The full listing should be set down again without a single alteration.

◆ DATA UNDER STUDY
- - - - - - -

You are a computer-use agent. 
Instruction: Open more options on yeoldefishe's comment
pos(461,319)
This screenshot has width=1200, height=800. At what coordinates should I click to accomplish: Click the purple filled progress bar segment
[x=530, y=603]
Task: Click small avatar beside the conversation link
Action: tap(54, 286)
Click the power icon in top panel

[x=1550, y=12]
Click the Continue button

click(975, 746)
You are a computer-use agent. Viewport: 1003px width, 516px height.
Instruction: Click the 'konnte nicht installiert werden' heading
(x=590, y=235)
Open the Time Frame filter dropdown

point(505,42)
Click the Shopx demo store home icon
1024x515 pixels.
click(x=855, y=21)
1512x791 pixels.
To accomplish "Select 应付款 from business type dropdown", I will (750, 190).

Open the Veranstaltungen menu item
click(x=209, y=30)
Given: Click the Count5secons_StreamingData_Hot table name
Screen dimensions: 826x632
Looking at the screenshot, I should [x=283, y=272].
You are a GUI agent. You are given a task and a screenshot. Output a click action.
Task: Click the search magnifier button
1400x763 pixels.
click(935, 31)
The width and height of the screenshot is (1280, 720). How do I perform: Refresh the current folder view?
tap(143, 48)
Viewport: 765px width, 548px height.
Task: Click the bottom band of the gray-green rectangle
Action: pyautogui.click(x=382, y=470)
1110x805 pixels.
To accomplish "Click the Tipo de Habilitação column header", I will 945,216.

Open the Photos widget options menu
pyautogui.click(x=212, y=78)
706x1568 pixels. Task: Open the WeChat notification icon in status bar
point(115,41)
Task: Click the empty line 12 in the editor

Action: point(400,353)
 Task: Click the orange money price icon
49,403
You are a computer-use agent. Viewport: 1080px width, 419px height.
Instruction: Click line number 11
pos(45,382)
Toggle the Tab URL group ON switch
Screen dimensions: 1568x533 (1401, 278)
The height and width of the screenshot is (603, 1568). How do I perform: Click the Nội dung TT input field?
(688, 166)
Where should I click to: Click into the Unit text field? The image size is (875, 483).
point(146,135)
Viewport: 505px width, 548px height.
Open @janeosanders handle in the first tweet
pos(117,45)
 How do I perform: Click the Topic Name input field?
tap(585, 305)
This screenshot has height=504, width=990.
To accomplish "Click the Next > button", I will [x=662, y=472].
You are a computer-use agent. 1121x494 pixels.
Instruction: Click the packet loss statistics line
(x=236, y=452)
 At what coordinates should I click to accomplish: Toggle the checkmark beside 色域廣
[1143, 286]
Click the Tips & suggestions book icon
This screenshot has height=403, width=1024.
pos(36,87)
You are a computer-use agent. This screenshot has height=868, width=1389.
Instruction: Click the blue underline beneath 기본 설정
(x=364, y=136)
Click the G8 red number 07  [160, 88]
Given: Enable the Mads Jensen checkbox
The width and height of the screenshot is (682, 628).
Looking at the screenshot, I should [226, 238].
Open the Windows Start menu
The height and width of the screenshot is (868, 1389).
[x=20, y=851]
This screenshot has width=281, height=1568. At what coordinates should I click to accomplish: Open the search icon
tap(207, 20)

- - - - - - -

◆ EXERCISE OUTPUT
You are a computer-use agent. 
Instruction: Open more options on yeoldefishe's comment
pos(461,319)
This screenshot has width=1200, height=800. At what coordinates should I click to accomplish: Click the purple filled progress bar segment
[x=530, y=603]
Task: Click small avatar beside the conversation link
Action: tap(54, 286)
Click the power icon in top panel

[x=1550, y=12]
Click the Continue button

click(975, 746)
You are a computer-use agent. Viewport: 1003px width, 516px height.
Instruction: Click the 'konnte nicht installiert werden' heading
(x=590, y=235)
Open the Time Frame filter dropdown

point(505,42)
Click the Shopx demo store home icon
1024x515 pixels.
click(x=855, y=21)
1512x791 pixels.
To accomplish "Select 应付款 from business type dropdown", I will (750, 190).

Open the Veranstaltungen menu item
click(x=209, y=30)
Given: Click the Count5secons_StreamingData_Hot table name
Screen dimensions: 826x632
Looking at the screenshot, I should [x=283, y=272].
You are a GUI agent. You are given a task and a screenshot. Output a click action.
Task: Click the search magnifier button
1400x763 pixels.
click(935, 31)
The width and height of the screenshot is (1280, 720). How do I perform: Refresh the current folder view?
tap(143, 48)
Viewport: 765px width, 548px height.
Task: Click the bottom band of the gray-green rectangle
Action: pyautogui.click(x=382, y=470)
1110x805 pixels.
To accomplish "Click the Tipo de Habilitação column header", I will 945,216.

Open the Photos widget options menu
pyautogui.click(x=212, y=78)
706x1568 pixels. Task: Open the WeChat notification icon in status bar
point(115,41)
Task: Click the empty line 12 in the editor

Action: point(400,353)
 Task: Click the orange money price icon
49,403
You are a computer-use agent. Viewport: 1080px width, 419px height.
Instruction: Click line number 11
pos(45,382)
Toggle the Tab URL group ON switch
Screen dimensions: 1568x533 (1401, 278)
The height and width of the screenshot is (603, 1568). How do I perform: Click the Nội dung TT input field?
(688, 166)
Where should I click to: Click into the Unit text field? The image size is (875, 483).
point(146,135)
Viewport: 505px width, 548px height.
Open @janeosanders handle in the first tweet
pos(117,45)
 How do I perform: Click the Topic Name input field?
tap(585, 305)
This screenshot has height=504, width=990.
To accomplish "Click the Next > button", I will [x=662, y=472].
You are a computer-use agent. 1121x494 pixels.
Instruction: Click the packet loss statistics line
(x=236, y=452)
 At what coordinates should I click to accomplish: Toggle the checkmark beside 色域廣
[1143, 286]
Click the Tips & suggestions book icon
This screenshot has height=403, width=1024.
pos(36,87)
You are a computer-use agent. This screenshot has height=868, width=1389.
Instruction: Click the blue underline beneath 기본 설정
(x=364, y=136)
Click the G8 red number 07  [160, 88]
Given: Enable the Mads Jensen checkbox
The width and height of the screenshot is (682, 628).
Looking at the screenshot, I should [226, 238].
Open the Windows Start menu
The height and width of the screenshot is (868, 1389).
[x=20, y=851]
This screenshot has width=281, height=1568. At what coordinates should I click to accomplish: Open the search icon
tap(207, 20)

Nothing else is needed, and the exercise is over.